Charge Storage Properties of Nanostructured Poly (3,4–ethylenedioxythiophene) Electrodes Revealed by Advanced Electrogravimetry

PEDOT nanowires (NWs) directly grown on the conducting electrode of quartz resonators enable an advanced electrogravimetric analysis of their charge storage behavior. Electrochemical quartz crystal microbalance (EQCM) and its coupling with electrochemical impedance spectroscopy (ac–electrogravimetry or AC–EG) were used complementarily and reveal that TBA(+), BF(4)(−) and ACN participate in the charge compensation process with different kinetics and quantity.
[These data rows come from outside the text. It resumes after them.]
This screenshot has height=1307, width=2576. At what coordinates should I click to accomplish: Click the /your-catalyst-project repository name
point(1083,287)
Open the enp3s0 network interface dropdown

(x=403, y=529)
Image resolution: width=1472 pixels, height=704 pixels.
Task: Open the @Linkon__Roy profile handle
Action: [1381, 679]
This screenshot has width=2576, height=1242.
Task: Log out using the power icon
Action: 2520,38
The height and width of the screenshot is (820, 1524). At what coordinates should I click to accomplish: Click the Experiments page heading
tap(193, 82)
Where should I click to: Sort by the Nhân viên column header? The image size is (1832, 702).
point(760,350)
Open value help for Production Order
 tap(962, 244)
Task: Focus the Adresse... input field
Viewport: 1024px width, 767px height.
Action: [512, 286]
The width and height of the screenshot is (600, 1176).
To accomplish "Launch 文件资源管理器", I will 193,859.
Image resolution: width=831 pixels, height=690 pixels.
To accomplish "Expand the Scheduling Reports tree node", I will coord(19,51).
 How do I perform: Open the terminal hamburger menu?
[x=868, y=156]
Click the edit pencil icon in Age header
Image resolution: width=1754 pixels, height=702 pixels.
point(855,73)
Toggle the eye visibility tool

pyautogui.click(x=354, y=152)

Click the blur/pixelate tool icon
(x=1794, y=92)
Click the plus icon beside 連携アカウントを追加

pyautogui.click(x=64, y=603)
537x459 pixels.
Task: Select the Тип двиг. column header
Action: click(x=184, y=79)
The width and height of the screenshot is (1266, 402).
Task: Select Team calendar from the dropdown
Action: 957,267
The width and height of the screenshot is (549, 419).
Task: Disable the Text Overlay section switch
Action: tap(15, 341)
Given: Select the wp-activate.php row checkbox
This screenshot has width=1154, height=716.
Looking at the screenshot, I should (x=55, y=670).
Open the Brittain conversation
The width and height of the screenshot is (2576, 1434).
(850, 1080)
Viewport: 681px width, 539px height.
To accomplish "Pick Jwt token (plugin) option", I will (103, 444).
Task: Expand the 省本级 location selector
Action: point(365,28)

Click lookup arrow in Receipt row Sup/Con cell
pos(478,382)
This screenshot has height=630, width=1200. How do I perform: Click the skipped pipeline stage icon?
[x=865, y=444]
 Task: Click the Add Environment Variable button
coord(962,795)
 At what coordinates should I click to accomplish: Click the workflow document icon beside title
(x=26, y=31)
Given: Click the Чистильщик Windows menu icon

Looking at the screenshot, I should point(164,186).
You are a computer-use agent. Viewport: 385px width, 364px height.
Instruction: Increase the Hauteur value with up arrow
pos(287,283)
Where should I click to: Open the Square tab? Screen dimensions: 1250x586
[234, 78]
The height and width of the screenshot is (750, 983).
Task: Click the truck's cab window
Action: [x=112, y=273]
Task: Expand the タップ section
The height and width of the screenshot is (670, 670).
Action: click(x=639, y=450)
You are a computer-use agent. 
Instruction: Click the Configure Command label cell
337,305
BF(4)(−) anions were dominant in terms of concentration over TBA(+) cations and the anion transfer results in the exclusion of the solvent molecules. TBA(+) concentration variation in the electrode was small compared to that of the BF(4)(−) counterpart. However, M(w) of TBA(+) is much higher than BF(4)(−) (242.3 vs. 86.6 g·mol(−1)). Thus, TBA(+) cations’ gravimetric contribution to the EQCM response was more significant than that of BF(4)(−). Additional contribution of ACN with an opposite flux direction compared with BF(4)(−), led to a net mass gain/lost during a negative/positive potential scan, masking partially the anion response. Such subtleties of the interfacial ion transfer processes were disentangled due to the complementarity of the EQCM and AC–EG methodologies, which were applied here for the characterization of electrochemical processes at the PEDOT NW electrode/organic electrolyte interface.